Services typically include job retraining, skills assessments, resume assistance, and job placement. Most programs begin after you reach Maximum Medical Improvement, though some states allow earlier enrollment if your doctor releases you to work and medical evidence suggests a permanent restriction is likely. Workers who accepted a lump-sum settlement may still be eligible if they have a permanent disability preventing them from performing their previous job and can support themselves financially during the rehabilitation period.4U.S. Department of Labor. Vocational Rehabilitation FAQs

Vocational rehabilitation matters most for unscheduled injuries. A back injury that prevents you from performing physical labor is exactly the kind of permanent limitation these programs address. If the insurer offers vocational rehabilitation, take it seriously. Refusing without good reason can jeopardize your ongoing benefits in some states.

Reopening a Claim if Your Condition Worsens

Reaching Maximum Medical Improvement and accepting a PPD award doesn’t always mean the story is over. Most states allow you to reopen a workers’ compensation claim if your condition gets significantly worse, provided the deterioration is medically documented and connected to the original work injury rather than a new cause. The burden is on you to show that the worsening is a direct consequence of the original accident.

Time limits for reopening vary widely. Some states allow reopening within a year or two of the original claim closure, while others permit it for considerably longer. The specific language of your settlement matters enormously here. If you signed a “full and final release of all claims,” you’ve almost certainly waived the right to reopen for additional disability benefits. Some states prohibit waiving future medical treatment even in a full release, but the disability payments themselves are typically gone. Before signing any settlement, understanding what rights you’re giving up is the single most important thing you can do.

If your condition worsens because of new working conditions or a specific incident at your current job rather than a natural progression of the old injury, you may be able to file an entirely new claim instead of trying to reopen the old one. A new claim resets the process and avoids the limitations of the prior settlement language.

Attorney Fees and Filing Deadlines

Workers’ compensation attorneys typically work on contingency, meaning they take a percentage of your award rather than charging upfront. Most states cap these fees by statute, with the typical range falling between 10% and 20% of the recovery. Some states set the cap higher for contested claims that go to hearing versus claims resolved by agreement. The fee comes out of your benefit payment, not in addition to it.

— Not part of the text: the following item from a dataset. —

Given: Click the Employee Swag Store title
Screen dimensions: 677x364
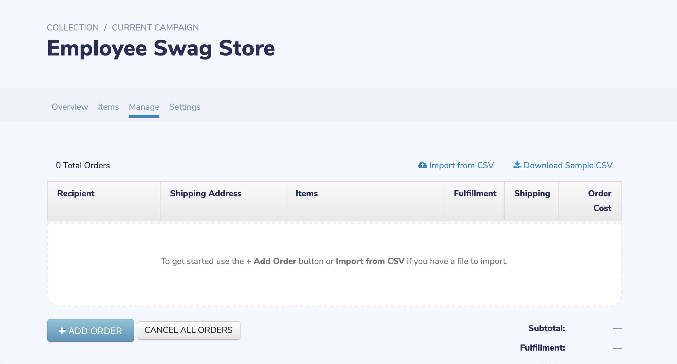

Whether you need an attorney depends on complexity. A straightforward scheduled loss with a clear impairment rating and no disputes may not require legal representation. But if the insurer is challenging your rating, arguing apportionment for a pre-existing condition, or classifying your injury as unscheduled when you believe it belongs on the schedule, representation often pays for itself. The cases where lawyers earn their fee most clearly are impairment rating disputes, where the difference between the insurer’s rating and a properly documented evaluation can be worth thousands of dollars.

Filing deadlines also vary by state, but most require you to file a formal workers’ compensation claim within one to four years of the injury. Missing this deadline can permanently bar your claim regardless of how severe the injury is. The clock typically starts on the date of the accident, though for occupational diseases or repetitive stress injuries, some states start counting from the date you knew (or should have known) the condition was work-related.